Given data:
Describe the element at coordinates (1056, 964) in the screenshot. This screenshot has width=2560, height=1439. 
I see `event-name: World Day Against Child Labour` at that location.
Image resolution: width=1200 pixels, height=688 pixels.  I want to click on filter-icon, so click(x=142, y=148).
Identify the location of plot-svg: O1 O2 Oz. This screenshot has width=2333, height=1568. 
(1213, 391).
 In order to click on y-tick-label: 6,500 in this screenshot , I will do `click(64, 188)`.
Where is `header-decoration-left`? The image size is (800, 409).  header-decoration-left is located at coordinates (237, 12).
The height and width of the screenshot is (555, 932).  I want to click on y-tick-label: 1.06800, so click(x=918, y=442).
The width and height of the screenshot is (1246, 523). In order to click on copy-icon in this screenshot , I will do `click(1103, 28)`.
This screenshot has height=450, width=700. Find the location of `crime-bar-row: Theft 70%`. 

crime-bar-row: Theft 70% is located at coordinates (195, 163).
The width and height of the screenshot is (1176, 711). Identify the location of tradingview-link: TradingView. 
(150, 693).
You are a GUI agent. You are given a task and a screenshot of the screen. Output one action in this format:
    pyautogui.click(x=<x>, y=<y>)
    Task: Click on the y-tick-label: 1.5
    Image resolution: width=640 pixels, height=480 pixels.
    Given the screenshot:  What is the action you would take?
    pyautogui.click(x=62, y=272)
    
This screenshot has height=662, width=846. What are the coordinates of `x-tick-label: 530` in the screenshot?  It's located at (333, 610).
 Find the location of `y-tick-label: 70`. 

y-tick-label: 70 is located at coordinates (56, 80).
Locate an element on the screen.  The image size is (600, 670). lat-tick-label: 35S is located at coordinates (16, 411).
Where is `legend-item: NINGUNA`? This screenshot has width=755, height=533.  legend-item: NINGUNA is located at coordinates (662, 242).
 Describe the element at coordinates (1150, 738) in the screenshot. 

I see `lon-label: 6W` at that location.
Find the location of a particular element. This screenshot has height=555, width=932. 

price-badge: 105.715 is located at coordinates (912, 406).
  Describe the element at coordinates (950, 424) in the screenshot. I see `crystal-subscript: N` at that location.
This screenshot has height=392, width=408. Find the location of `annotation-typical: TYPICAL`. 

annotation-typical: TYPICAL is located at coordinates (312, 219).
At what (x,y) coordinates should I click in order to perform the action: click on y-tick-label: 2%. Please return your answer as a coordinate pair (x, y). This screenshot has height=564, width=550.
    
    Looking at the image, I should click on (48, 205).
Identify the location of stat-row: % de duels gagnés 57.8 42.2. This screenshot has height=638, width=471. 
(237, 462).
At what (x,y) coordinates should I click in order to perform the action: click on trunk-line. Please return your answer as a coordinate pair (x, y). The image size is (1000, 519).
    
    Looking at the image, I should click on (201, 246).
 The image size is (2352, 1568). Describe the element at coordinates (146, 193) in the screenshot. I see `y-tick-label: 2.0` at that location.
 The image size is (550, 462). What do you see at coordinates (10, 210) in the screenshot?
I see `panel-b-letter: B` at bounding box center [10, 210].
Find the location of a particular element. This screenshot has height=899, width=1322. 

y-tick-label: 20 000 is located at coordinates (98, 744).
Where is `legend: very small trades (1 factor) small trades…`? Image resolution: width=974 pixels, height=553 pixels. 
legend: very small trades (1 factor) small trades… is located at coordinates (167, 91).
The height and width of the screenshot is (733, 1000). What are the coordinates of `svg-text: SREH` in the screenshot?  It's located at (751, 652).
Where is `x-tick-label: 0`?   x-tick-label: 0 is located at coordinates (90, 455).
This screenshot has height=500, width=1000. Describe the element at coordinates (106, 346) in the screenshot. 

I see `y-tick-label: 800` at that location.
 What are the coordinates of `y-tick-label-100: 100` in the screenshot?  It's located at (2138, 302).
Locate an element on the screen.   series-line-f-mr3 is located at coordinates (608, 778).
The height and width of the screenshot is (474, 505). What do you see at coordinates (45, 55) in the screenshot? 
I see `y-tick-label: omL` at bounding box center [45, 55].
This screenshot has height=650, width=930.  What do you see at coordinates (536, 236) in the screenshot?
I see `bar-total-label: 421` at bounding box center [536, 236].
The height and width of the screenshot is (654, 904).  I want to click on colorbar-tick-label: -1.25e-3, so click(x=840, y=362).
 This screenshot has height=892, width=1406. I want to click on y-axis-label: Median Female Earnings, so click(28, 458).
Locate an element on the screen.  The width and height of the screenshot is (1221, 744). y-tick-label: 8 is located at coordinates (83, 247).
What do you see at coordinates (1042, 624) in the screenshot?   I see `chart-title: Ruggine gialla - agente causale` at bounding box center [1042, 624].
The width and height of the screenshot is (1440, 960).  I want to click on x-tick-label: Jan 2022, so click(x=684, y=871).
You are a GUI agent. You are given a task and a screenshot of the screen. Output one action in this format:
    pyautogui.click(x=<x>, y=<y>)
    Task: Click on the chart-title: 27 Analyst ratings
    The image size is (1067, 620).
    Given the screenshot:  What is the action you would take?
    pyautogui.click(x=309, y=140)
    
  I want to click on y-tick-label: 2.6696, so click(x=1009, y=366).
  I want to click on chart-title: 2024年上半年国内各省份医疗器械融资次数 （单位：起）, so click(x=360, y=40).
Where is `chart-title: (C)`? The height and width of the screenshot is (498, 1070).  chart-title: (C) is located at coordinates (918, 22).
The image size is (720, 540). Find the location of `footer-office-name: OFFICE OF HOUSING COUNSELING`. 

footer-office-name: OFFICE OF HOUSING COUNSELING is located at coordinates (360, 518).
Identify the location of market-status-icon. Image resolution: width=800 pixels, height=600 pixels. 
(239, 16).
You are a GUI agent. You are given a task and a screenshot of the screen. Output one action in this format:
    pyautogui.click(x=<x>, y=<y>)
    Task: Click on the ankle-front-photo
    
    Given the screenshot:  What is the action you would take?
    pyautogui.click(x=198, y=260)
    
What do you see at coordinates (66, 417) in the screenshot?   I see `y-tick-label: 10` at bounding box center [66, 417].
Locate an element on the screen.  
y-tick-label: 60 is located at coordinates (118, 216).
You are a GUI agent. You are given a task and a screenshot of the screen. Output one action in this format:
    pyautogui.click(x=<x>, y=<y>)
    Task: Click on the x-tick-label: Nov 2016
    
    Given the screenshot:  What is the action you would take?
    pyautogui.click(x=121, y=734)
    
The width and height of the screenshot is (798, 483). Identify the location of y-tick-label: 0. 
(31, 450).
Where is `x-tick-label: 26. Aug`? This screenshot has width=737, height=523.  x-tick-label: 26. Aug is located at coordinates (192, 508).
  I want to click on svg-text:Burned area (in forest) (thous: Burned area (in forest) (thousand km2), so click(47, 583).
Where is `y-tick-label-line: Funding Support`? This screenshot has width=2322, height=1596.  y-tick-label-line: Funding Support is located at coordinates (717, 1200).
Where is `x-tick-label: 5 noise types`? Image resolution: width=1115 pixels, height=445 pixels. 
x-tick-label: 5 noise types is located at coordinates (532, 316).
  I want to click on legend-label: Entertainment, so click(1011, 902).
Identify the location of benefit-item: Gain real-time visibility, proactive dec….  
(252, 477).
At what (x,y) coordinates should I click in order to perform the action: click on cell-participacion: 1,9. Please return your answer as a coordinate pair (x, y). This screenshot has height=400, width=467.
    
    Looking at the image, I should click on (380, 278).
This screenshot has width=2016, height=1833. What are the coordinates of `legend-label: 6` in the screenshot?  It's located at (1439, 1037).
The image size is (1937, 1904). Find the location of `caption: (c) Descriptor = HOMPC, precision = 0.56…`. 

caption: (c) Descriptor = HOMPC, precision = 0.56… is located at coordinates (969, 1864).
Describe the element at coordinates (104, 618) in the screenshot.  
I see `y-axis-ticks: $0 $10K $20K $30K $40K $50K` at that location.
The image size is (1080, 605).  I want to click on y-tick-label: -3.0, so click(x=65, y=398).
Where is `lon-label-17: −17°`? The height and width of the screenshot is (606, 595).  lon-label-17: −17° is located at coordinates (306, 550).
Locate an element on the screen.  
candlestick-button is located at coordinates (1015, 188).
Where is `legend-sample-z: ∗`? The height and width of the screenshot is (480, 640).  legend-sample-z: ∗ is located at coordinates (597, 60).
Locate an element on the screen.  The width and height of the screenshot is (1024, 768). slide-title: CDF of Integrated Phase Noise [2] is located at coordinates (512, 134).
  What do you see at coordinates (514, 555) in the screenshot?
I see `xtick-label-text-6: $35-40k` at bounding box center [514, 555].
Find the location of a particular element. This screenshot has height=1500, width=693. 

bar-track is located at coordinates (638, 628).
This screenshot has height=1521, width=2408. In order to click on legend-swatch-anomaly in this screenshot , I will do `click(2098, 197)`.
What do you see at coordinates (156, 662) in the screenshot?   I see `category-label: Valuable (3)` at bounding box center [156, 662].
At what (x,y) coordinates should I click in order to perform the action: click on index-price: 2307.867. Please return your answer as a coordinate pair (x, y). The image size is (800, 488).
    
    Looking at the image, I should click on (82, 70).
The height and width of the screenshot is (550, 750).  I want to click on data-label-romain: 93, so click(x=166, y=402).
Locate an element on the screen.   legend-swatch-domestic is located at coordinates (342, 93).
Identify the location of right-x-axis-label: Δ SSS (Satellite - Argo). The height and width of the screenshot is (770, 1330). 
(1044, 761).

Try it:
Rewrite the part of the items that runs from the start through the line containing "The width and height of the screenshot is (1246, 523).", replacing "Identify" with "Give" and leaving everything else unchanged.

Your solution:
Describe the element at coordinates (1056, 964) in the screenshot. This screenshot has width=2560, height=1439. 
I see `event-name: World Day Against Child Labour` at that location.
Image resolution: width=1200 pixels, height=688 pixels.  I want to click on filter-icon, so click(x=142, y=148).
Give the location of plot-svg: O1 O2 Oz. This screenshot has width=2333, height=1568. 
(1213, 391).
 In order to click on y-tick-label: 6,500 in this screenshot , I will do `click(64, 188)`.
Where is `header-decoration-left`? The image size is (800, 409).  header-decoration-left is located at coordinates (237, 12).
The height and width of the screenshot is (555, 932).  I want to click on y-tick-label: 1.06800, so click(x=918, y=442).
The width and height of the screenshot is (1246, 523). In order to click on copy-icon in this screenshot , I will do `click(1103, 28)`.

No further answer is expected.